His Word and Our Wants

When we last left the book of John, a multitude of Samaritans had believed in Jesus. They were believing in His word (John 4:42). After staying with the Samaritans for a couple of days, Jesus returns to Galilee. John’s comment that a prophet is without honor in his own place lets us know that trouble is ahead, but the Galilean crowd is eager to see their hometown hero back from His trip to Jerusalem.

The Lord returns to Cana, the town where He had performed His first sign. An official (perhaps from Herod Antipas’s court) hears that Jesus has come to Galilee. He travels from Capernaum to Cana to beg Jesus to heal his dying son. The trip would have been a mostly uphill journey of about 20 miles. From the fact that he takes two days to return, we can assume the journey was on foot. He was desperate. 

Surprisingly, Jesus gives him a stern rebuke: “Unless you see signs and wonders, you will never believe” (4:48). The word “you” is plural, which means He’s speaking both to the man and the crowd. As desperate as the father is, he, along with the crowd, still sees Jesus as a wonder-worker or magician. For him, Jesus was simply a means for his son to become healthy. He continues to beg, and Jesus lets him know his son is well. The father has a choice: Will he trust in what Jesus said without being able to see the results? No ancient sorcerer could heal from a distance. The man, John says, “believes in the word Jesus spoke to him” (4:50). He returns to find that his son recovered at the same time Jesus promised, and the whole household believes. 

After a while, Jesus goes to Jerusalem again. He passes through a section of the city that nice people don’t visit. The disabled and handicapped surround the superstitious pool of Bethesda. Jesus singles out a man who has been handicapped for 38 years and asks him a strange question: “Do you want to get well?” (5:6). Like Adam and Eve, the man blames his present circumstances on the decisions of others. He shows no faith, but Jesus heals him anyway. 

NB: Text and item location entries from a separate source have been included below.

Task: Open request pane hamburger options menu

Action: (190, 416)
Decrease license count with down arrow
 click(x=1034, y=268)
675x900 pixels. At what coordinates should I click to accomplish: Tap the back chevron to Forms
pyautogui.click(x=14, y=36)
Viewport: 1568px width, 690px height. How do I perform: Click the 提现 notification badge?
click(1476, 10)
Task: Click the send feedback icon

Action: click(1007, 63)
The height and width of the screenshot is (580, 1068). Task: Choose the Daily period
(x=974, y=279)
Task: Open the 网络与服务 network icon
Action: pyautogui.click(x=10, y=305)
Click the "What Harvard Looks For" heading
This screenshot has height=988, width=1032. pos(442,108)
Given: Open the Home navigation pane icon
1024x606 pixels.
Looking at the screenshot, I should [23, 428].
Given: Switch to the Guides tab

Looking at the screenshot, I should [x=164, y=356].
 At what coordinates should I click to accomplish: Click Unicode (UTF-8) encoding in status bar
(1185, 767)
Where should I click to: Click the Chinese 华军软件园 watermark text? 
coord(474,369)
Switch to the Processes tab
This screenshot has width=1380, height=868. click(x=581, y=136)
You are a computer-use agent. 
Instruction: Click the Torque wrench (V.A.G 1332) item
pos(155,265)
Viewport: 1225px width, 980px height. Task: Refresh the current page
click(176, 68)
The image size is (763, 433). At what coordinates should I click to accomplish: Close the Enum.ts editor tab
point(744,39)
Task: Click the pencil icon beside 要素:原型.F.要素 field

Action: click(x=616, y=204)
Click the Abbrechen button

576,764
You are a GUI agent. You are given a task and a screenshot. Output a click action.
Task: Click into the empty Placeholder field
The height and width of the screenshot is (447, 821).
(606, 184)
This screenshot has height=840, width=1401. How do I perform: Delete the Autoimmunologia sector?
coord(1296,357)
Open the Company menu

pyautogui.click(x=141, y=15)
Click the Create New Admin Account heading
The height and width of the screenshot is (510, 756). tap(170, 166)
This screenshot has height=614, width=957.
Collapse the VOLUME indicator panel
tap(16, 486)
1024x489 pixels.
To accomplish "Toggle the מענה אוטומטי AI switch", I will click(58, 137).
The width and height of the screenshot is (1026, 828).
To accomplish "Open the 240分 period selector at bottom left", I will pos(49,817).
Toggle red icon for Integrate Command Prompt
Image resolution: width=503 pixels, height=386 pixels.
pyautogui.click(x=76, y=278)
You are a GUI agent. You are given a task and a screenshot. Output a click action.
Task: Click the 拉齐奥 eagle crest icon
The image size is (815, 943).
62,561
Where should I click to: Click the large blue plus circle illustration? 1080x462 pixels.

The outcome of the story illuminates the man’s spiritual condition. Jesus tells him to take his pallet home, and the act gets the man in trouble with the authorities because of an unbiblical sabbath requirement. The man blames Jesus, but he doesn’t even know Jesus’ name. Jesus gives this man, like the father in chapter 4, a warning: “Stop sinning so that nothing worse happens to you” (5:14). The man doesn’t listen. He reports Jesus anyway. Unlike the blind man in John 9, this man isn’t willing to accept the consequences of following Jesus. “Do you want to get well?” No, he didn’t. 

Jesus looks at us through the pages of Scripture and asks two questions: First, will we, like the desperate father, believe in the word that Jesus speaks to us without being able to see the results? Or perhaps Jesus is simply a means to a long, healthy, convenient life with a comfortable income and 2.5 kids? In other words, is Jesus merely a problem-fixer, or is He the Savior of the world? Second, being healed by Jesus will cause some problems. Do we really want to get well?